L’alternance jour-nuit est essentielle aussi pour l’homme. La lumière artificielle provoquée par l’éclairage public est responsable d’une partie importante de la pollution lumineuse. Elle affecte notamment le bien-être des habitants et a un réel impact sur leur santé en perturbant leur horloge biologique et leur sommeil.

L’être humain est un animal diurne, qui a un rythme biologique bien défini : actif le jour et se reposant la nuit. Pour être en bonne santé, ce rythme doit être respecté. Il faut donc prévenir les lumières intrusives la nuit.

L’alternance entre lumière et obscurité entre en jeu dans la régulation de la température corporelle, de notre humeur, de la mémoire, de la cognition ou encore du sommeil, piloté par la mélatonine.

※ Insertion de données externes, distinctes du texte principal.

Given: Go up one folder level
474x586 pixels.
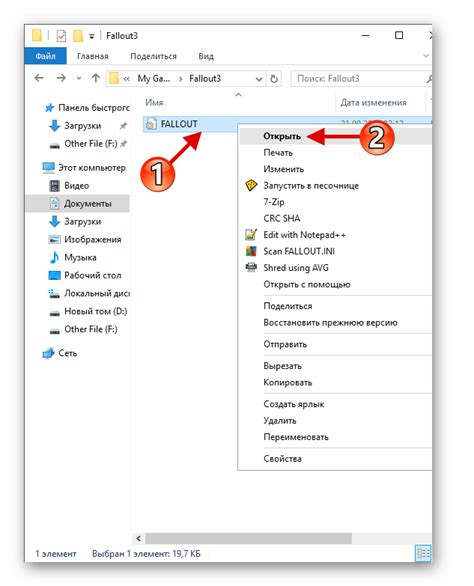Looking at the screenshot, I should pyautogui.click(x=96, y=78).
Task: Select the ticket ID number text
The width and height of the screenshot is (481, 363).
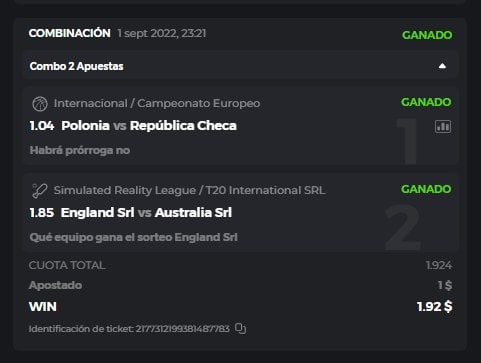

De récentes études montrent qu’une valeur aux alentours de 10-40 lux, voire en dessous suffit à inhiber notre sécrétion de mélatonine et donc de dérégler notre horloge biologique. Nos éclairages domestiques émettent par exemple un éclairement de 150 lux en moyenne dans une cuisine, et les smartphones, tablettes et ordinateurs émettent de 20 à 60 lux. L’exposition, le soir, à ces sources de lumière artificielle, supprime entre 10 et 50 % de la sécrétion de mélatonine.